GOALS:
- A) Answer these from the passage on data anomalies below.
(i) What name does it give to strange, out-of-nowhere variance in data?
(ii) Which three qualities do checks for anomalies aim to ensure in delivered data?
(iii) According to the passage, what makes detection systems more reliable?
- B) Write the next part of the passage on data anomalies below, continuing after its final sentence.

SELECTED EXCERPT:
* * * * * * *

Spikes in user activity, millions more rows of mineable data and inflated revenue values.
On the surface, these all sound like good things. In more volatile fields like finance it’s rare but still plausible for an investment banker to approach a manager, say an investment’s returns increased by 5x overnight, and for the manager to not think anything of it.
If you say that to a data-minded executive, in their mind, your voice will fade and the only sound they’ll hear is alarm bells.
This kind of strange, out-of-nowhere variance in data has a name: Anomaly.

Companies with solid data infrastructure incorporate upstream and downstream checks for anomalies to ensure that the data that is delivered is clean, timely and, above all, accurate.
But such detection systems aren’t intelligent enough to just “know” how to spot an anomaly. These systems become more reliable as their underlying models are trained over time and on increasingly vast sources of data.
So if your model is unqualified for the job, who identifies, investigates and troubleshoots anomalies in newer data sources?

* * * * * * *

(Rows on where targets appear)
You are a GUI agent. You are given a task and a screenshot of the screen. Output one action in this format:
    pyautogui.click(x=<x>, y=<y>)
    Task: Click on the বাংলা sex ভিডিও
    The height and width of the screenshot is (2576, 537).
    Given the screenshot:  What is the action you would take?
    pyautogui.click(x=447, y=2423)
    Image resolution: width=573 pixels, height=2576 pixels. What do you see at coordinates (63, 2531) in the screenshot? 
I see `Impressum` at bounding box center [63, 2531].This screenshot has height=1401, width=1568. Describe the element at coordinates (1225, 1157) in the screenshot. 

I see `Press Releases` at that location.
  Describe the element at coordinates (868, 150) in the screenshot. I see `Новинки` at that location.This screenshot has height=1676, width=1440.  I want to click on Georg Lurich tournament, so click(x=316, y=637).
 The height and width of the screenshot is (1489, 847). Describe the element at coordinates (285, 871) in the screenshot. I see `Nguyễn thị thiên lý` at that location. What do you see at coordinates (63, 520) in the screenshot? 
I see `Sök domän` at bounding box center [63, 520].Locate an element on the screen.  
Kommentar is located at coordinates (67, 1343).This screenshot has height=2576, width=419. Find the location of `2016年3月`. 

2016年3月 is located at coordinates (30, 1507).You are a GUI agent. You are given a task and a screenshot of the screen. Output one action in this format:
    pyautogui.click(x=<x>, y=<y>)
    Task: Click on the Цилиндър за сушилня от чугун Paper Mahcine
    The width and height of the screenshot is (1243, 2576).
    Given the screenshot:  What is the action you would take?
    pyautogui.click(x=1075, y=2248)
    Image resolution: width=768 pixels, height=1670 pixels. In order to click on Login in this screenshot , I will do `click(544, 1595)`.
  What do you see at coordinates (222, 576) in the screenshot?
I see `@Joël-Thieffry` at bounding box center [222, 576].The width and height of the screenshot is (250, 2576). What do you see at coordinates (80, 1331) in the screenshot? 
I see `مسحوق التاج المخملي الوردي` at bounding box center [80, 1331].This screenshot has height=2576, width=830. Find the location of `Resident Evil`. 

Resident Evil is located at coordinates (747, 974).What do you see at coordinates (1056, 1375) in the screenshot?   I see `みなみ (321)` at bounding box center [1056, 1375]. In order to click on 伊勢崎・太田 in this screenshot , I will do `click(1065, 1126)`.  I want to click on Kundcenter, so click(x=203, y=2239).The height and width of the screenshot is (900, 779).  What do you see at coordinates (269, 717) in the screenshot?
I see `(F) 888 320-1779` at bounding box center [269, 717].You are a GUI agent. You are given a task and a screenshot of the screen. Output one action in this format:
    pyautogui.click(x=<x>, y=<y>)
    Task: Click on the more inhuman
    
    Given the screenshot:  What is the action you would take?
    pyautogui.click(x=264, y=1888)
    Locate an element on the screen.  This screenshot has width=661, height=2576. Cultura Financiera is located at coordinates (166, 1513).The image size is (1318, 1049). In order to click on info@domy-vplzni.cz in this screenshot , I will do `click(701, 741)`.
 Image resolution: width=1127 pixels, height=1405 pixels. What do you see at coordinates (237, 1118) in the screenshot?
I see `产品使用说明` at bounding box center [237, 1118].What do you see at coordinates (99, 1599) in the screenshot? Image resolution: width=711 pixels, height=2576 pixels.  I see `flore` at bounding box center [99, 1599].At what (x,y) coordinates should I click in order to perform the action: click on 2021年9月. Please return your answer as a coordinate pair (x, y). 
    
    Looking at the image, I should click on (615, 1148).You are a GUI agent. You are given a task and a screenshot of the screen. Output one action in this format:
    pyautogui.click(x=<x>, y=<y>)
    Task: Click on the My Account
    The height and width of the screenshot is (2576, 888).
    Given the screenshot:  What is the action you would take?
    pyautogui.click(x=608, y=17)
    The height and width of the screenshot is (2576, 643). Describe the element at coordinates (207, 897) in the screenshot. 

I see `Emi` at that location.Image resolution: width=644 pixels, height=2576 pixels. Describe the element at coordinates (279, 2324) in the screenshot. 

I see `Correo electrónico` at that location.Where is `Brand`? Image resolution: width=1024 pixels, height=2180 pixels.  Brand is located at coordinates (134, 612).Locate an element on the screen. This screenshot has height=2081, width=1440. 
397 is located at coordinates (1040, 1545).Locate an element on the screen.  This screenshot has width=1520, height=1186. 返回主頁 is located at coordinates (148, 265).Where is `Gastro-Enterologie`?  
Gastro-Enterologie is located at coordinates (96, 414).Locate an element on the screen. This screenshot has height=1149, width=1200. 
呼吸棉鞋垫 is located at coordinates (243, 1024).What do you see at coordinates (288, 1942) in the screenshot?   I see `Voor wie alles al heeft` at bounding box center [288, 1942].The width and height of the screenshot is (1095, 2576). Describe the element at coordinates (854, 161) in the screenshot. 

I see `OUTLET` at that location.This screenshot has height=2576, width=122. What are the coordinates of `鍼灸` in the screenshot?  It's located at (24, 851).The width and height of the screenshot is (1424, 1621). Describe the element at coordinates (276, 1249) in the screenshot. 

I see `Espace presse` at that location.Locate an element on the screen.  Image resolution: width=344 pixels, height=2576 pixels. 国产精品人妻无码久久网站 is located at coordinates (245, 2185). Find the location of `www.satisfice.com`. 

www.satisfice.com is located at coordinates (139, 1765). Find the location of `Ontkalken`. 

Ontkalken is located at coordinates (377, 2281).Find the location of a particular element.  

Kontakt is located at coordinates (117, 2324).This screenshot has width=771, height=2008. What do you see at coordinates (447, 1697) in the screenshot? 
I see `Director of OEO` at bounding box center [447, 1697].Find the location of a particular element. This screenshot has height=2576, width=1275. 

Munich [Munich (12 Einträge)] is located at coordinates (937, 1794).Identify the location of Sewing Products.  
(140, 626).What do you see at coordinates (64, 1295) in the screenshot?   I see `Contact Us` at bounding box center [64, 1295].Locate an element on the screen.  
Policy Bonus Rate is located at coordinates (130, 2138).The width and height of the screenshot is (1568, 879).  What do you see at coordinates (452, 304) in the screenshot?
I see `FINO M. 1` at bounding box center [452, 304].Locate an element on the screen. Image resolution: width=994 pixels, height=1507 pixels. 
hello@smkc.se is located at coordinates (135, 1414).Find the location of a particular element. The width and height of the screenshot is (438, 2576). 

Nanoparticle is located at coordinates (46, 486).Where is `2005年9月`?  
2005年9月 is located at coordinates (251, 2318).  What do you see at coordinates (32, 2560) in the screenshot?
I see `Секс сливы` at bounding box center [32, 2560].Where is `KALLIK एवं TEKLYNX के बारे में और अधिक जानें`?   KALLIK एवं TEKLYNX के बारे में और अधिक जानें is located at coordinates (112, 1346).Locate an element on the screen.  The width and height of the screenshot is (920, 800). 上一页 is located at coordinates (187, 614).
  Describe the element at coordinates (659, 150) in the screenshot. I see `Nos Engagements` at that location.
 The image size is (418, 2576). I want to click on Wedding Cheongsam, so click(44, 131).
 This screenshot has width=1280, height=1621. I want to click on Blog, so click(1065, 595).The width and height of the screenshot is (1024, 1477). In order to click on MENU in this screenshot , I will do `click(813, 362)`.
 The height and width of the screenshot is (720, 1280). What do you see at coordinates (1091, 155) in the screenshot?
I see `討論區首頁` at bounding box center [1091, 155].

* * * * * * *

TASK RESPONSES:
- A)
(i) Anomaly.
(ii) That the data is clean, timely and, above all, accurate.
(iii) Their underlying models being trained over time and on increasingly vast sources of data.

- B)
You.
For a newer data engineer, getting a message like “I don’t know what’s going on with this data” can be a bit intimidating, even if it’s something you partially or entirely built.
Luckily, as you gain experience investigating data anomalies, you start repeatedly encountering the same “usual suspects.”

Usual Suspect #1: A Broken Pipeline
The good news is a broken pipeline is simultaneously the easiest and hardest suspect to catch.
The tricky part is that when I say “broken” pipeline, I’m not referring to a script that triggers errors.
That’s a different beast.
Remember:
Execution != functionality.
In my mind if a pipeline isn’t reliably fulfilling its intended function, it’s broken.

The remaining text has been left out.